**Activity:** Give the data again exactly, stopping after the "The height and width of the screenshot is (421, 514)." line.
⁂
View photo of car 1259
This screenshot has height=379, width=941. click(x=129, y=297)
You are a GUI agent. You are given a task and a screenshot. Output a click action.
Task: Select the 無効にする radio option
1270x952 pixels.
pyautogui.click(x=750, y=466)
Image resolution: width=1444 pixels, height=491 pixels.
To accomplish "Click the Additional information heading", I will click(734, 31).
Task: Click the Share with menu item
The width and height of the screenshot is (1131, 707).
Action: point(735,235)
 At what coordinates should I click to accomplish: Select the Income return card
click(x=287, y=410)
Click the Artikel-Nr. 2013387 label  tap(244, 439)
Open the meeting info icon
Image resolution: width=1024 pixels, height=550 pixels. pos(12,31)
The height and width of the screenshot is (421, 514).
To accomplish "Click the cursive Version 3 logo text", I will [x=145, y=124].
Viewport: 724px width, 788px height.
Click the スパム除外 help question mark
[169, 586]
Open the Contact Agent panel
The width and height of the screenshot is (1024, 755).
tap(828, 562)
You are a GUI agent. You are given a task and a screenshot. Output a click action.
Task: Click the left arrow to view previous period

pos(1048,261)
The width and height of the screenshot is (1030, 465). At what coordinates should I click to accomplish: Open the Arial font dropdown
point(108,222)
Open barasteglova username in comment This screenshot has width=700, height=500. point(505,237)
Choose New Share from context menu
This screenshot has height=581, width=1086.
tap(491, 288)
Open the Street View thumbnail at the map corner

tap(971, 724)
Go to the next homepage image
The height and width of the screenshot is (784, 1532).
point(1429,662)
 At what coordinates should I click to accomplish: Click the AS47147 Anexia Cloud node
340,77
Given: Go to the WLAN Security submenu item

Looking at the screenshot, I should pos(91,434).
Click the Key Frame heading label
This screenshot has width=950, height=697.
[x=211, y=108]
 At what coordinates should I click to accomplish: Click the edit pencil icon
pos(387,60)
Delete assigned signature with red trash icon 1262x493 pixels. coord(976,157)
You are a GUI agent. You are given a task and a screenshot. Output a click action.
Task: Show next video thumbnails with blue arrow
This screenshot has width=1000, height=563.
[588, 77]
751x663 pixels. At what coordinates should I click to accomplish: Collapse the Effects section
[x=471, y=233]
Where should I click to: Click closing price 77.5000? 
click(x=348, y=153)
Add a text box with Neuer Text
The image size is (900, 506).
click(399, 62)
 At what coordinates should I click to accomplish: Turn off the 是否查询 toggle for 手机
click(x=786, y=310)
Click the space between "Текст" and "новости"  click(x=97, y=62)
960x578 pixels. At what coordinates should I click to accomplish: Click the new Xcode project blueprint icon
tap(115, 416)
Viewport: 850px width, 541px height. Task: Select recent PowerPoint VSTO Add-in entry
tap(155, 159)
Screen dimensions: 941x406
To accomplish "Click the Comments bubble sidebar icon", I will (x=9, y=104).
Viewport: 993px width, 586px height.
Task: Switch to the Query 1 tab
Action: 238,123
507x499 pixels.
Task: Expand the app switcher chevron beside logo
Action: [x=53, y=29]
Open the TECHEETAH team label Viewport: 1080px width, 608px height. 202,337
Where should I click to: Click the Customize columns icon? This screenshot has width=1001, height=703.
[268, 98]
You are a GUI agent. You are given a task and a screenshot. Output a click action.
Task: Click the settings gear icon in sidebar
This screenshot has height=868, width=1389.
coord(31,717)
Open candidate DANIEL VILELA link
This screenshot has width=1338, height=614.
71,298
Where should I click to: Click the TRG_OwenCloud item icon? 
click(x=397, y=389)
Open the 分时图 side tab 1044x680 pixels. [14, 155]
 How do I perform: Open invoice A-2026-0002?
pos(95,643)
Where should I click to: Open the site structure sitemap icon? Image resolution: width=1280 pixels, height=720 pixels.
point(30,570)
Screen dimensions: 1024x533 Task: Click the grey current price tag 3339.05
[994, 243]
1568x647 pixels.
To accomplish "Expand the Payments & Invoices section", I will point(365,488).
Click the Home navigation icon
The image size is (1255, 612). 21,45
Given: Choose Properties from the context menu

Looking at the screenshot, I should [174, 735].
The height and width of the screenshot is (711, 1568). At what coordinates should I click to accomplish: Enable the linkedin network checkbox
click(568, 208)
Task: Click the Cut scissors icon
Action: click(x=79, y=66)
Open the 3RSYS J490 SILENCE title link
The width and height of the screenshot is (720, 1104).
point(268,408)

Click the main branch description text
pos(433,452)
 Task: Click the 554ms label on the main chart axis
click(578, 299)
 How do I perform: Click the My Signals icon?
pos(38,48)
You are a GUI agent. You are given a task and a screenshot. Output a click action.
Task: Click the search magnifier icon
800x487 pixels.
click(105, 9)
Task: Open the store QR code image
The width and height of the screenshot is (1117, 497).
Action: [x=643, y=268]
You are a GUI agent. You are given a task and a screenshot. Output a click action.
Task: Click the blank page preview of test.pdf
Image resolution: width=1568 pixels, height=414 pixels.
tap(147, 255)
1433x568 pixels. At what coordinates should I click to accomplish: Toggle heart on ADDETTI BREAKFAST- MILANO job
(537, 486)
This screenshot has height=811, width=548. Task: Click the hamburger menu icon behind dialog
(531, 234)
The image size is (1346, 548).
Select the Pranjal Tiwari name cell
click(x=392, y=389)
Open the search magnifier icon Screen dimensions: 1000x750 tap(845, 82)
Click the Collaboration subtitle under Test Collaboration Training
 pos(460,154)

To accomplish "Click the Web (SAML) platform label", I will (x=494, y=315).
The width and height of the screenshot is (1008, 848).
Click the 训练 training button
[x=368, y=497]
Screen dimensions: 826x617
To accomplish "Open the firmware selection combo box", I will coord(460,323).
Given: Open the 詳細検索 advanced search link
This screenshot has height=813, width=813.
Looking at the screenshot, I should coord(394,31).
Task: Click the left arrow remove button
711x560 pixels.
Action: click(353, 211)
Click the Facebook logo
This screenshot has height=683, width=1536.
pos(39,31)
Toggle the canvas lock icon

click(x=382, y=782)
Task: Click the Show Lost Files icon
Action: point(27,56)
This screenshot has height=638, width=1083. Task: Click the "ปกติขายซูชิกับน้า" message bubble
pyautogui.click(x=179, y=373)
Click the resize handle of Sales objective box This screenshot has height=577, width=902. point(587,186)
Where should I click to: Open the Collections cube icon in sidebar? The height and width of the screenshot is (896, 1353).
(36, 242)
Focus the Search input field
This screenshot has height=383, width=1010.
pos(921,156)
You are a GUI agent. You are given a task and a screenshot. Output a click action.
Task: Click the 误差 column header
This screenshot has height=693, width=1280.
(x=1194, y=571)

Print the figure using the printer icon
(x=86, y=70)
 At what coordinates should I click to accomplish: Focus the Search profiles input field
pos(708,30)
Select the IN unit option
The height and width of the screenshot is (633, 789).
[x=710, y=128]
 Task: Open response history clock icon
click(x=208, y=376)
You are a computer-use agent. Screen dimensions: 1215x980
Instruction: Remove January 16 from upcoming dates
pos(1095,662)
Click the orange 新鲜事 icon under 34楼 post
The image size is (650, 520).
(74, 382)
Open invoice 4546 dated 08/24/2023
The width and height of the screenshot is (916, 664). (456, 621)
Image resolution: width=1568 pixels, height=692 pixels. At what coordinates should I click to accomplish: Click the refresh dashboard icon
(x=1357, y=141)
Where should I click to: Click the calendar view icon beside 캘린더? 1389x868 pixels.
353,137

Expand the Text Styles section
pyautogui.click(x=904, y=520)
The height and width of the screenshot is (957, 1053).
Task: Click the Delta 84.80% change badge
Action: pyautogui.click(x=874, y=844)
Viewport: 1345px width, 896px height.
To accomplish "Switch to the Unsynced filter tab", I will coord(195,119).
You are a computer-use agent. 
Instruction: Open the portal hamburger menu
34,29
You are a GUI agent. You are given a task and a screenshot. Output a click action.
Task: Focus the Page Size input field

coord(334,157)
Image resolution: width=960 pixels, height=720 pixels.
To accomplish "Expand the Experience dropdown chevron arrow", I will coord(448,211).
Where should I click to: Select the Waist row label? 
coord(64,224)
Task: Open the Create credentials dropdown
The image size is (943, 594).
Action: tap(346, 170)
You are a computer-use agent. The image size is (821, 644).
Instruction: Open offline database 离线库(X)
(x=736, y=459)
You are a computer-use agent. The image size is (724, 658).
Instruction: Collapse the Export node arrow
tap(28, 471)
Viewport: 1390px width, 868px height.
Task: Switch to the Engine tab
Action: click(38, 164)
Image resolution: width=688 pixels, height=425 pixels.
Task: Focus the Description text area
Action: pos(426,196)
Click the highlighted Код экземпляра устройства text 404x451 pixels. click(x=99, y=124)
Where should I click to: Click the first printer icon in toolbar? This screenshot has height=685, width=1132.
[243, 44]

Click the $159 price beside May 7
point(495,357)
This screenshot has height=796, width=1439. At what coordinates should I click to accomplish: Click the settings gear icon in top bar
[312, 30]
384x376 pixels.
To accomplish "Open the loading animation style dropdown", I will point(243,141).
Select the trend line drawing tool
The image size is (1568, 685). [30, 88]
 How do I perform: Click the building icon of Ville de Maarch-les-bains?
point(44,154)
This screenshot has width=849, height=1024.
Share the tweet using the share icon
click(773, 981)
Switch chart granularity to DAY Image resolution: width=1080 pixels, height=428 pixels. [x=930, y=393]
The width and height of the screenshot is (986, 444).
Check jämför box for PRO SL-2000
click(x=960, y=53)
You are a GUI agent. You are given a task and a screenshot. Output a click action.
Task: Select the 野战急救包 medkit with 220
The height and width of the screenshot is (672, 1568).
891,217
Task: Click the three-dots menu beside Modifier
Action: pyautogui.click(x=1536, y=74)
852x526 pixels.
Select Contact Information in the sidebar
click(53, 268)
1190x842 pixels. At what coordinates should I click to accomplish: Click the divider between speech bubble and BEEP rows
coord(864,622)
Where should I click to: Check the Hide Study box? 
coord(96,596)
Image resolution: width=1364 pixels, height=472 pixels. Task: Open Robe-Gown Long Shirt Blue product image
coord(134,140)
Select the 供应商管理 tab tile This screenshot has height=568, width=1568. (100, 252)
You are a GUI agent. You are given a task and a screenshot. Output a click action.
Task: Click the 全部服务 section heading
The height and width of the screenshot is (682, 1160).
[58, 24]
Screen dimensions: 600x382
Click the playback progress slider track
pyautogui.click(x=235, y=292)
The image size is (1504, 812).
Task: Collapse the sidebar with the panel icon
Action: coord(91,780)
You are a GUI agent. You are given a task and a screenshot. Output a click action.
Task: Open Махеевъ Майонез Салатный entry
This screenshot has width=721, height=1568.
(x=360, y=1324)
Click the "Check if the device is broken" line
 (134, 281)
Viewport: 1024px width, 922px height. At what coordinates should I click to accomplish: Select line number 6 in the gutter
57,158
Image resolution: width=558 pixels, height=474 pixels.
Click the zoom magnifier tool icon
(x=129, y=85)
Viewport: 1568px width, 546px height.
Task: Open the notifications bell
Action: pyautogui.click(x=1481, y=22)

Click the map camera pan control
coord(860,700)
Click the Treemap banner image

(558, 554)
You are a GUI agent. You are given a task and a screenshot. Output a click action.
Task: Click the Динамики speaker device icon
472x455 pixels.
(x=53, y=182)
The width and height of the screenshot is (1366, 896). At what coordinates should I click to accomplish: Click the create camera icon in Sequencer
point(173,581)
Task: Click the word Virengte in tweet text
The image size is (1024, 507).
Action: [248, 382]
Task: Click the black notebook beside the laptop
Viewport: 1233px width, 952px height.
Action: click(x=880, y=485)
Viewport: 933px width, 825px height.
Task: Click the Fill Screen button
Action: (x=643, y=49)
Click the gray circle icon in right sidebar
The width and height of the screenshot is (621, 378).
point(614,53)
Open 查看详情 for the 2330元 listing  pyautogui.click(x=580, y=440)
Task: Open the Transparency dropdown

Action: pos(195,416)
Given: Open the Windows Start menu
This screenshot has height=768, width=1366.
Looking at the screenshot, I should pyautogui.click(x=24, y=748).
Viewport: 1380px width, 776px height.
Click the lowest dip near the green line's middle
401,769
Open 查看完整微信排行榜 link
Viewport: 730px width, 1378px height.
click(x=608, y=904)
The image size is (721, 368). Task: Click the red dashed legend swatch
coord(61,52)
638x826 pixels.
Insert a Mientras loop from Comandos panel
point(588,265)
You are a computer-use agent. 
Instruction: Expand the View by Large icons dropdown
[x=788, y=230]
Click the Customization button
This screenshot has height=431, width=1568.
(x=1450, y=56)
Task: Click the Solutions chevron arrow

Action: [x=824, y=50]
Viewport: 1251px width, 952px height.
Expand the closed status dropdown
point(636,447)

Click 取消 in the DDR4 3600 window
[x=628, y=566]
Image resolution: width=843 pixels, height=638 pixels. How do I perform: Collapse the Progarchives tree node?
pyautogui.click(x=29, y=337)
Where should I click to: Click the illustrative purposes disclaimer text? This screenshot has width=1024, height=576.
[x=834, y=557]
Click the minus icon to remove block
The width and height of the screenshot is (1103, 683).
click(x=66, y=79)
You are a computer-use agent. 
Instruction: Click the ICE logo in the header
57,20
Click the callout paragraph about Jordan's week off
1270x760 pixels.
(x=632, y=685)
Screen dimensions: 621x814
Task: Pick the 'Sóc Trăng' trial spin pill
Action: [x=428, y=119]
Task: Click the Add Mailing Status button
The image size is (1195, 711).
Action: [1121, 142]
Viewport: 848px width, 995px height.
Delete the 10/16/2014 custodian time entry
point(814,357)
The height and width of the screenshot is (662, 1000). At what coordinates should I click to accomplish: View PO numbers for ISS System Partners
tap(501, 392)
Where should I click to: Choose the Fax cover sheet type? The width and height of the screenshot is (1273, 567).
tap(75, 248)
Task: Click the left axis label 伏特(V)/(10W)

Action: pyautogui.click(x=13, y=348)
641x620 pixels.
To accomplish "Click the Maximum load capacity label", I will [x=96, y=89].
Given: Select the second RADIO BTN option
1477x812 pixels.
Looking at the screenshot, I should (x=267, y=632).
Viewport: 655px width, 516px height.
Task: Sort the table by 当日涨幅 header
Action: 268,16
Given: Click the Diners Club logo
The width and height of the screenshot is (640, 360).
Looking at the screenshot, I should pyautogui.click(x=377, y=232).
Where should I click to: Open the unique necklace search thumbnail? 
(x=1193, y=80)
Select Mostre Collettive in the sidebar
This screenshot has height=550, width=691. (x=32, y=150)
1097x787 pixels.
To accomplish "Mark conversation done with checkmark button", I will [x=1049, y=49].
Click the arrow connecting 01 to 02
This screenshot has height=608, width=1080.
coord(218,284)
⁂
**Exercise answer:**
View photo of car 1259
This screenshot has height=379, width=941. click(x=129, y=297)
You are a GUI agent. You are given a task and a screenshot. Output a click action.
Task: Select the 無効にする radio option
1270x952 pixels.
pyautogui.click(x=750, y=466)
Image resolution: width=1444 pixels, height=491 pixels.
To accomplish "Click the Additional information heading", I will click(734, 31).
Task: Click the Share with menu item
The width and height of the screenshot is (1131, 707).
Action: point(735,235)
 At what coordinates should I click to accomplish: Select the Income return card
click(x=287, y=410)
Click the Artikel-Nr. 2013387 label  tap(244, 439)
Open the meeting info icon
Image resolution: width=1024 pixels, height=550 pixels. pos(12,31)
The height and width of the screenshot is (421, 514).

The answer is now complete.